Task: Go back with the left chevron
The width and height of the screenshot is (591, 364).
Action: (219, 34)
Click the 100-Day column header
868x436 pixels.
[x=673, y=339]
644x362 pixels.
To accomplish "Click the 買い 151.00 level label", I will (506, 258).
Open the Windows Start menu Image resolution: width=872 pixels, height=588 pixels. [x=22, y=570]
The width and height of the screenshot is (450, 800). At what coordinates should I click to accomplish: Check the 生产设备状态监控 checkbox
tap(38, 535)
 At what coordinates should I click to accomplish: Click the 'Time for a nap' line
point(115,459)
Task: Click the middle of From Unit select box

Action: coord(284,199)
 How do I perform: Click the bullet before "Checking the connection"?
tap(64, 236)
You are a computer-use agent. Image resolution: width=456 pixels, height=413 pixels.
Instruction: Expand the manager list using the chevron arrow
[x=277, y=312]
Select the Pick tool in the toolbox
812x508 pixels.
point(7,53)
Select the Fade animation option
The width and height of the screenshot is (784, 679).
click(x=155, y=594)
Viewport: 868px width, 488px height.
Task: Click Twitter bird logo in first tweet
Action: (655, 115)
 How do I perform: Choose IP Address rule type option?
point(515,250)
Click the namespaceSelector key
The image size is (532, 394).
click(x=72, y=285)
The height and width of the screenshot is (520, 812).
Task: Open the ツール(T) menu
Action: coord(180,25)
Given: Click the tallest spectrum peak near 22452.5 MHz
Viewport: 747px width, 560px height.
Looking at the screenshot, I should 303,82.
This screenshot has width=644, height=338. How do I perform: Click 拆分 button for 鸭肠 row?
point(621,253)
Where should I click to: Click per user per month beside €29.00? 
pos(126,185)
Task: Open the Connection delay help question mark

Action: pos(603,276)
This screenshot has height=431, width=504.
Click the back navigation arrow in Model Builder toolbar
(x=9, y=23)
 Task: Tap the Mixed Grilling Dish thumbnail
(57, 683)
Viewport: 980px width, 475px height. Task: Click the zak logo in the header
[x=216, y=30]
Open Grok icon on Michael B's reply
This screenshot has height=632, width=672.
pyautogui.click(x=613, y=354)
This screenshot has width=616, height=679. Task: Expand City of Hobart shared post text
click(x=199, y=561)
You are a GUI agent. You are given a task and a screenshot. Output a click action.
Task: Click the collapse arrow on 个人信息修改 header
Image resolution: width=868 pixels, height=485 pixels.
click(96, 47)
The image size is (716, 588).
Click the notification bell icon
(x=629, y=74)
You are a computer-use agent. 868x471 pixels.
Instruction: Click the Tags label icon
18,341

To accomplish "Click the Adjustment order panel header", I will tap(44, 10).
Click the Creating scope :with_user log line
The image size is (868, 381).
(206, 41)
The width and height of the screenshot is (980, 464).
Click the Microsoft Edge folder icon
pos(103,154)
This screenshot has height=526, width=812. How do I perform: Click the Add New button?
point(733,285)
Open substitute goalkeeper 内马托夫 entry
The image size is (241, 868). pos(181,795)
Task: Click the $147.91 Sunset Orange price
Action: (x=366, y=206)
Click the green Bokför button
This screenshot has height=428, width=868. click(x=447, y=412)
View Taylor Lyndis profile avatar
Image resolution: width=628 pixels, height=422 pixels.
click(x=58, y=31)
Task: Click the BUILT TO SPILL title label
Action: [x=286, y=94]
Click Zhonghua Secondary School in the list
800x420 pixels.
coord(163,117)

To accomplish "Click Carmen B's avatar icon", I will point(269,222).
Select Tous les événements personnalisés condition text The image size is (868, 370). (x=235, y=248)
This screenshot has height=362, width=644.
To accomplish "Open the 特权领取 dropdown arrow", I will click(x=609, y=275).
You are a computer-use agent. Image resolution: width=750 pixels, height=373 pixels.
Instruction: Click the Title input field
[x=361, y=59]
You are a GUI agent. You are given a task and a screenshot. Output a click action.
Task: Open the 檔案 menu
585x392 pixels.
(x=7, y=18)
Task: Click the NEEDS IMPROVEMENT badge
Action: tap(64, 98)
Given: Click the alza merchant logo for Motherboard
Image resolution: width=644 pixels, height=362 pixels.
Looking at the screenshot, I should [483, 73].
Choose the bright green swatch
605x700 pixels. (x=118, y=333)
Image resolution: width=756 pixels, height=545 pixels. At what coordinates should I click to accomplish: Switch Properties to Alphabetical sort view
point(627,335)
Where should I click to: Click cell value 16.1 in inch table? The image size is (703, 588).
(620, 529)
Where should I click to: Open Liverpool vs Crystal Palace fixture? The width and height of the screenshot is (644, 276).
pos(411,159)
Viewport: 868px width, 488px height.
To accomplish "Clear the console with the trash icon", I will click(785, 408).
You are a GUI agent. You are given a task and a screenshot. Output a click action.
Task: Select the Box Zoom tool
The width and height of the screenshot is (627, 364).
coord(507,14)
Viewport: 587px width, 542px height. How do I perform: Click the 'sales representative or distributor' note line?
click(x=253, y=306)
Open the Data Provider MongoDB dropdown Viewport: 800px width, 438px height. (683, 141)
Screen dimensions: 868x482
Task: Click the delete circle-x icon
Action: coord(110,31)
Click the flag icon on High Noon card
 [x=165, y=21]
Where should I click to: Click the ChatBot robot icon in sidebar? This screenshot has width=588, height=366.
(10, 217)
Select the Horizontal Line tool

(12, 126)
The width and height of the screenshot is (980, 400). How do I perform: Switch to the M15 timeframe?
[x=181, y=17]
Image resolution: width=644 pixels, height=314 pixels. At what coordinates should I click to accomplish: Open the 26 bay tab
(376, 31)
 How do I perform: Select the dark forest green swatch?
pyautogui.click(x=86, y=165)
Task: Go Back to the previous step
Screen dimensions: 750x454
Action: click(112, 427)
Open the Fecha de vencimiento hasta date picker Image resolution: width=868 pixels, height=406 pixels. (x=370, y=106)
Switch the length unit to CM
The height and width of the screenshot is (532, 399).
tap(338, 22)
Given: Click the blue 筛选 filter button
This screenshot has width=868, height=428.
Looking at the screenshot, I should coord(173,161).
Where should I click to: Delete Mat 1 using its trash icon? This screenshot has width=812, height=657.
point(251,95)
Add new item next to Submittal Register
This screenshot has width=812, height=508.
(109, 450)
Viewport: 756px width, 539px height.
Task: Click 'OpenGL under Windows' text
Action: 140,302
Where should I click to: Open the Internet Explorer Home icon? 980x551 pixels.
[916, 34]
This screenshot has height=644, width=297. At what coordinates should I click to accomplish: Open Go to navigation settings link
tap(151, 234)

WHAT TO WORK ON
Repeat exactly the lines of the material from the one with "The width and height of the screenshot is (627, 364)." through the end, both the first and the last included.

RESPONSE TO THE TASK
The width and height of the screenshot is (627, 364).
coord(507,14)
Viewport: 587px width, 542px height. How do I perform: Click the 'sales representative or distributor' note line?
click(x=253, y=306)
Open the Data Provider MongoDB dropdown Viewport: 800px width, 438px height. (683, 141)
Screen dimensions: 868x482
Task: Click the delete circle-x icon
Action: coord(110,31)
Click the flag icon on High Noon card
 [x=165, y=21]
Where should I click to: Click the ChatBot robot icon in sidebar? This screenshot has width=588, height=366.
(10, 217)
Select the Horizontal Line tool

(12, 126)
The width and height of the screenshot is (980, 400). How do I perform: Switch to the M15 timeframe?
[x=181, y=17]
Image resolution: width=644 pixels, height=314 pixels. At what coordinates should I click to accomplish: Open the 26 bay tab
(376, 31)
 How do I perform: Select the dark forest green swatch?
pyautogui.click(x=86, y=165)
Task: Go Back to the previous step
Screen dimensions: 750x454
Action: click(112, 427)
Open the Fecha de vencimiento hasta date picker Image resolution: width=868 pixels, height=406 pixels. (x=370, y=106)
Switch the length unit to CM
The height and width of the screenshot is (532, 399).
tap(338, 22)
Given: Click the blue 筛选 filter button
This screenshot has width=868, height=428.
Looking at the screenshot, I should coord(173,161).
Where should I click to: Delete Mat 1 using its trash icon? This screenshot has width=812, height=657.
point(251,95)
Add new item next to Submittal Register
This screenshot has width=812, height=508.
(109, 450)
Viewport: 756px width, 539px height.
Task: Click 'OpenGL under Windows' text
Action: 140,302
Where should I click to: Open the Internet Explorer Home icon? 980x551 pixels.
[916, 34]
This screenshot has height=644, width=297. At what coordinates should I click to accomplish: Open Go to navigation settings link
tap(151, 234)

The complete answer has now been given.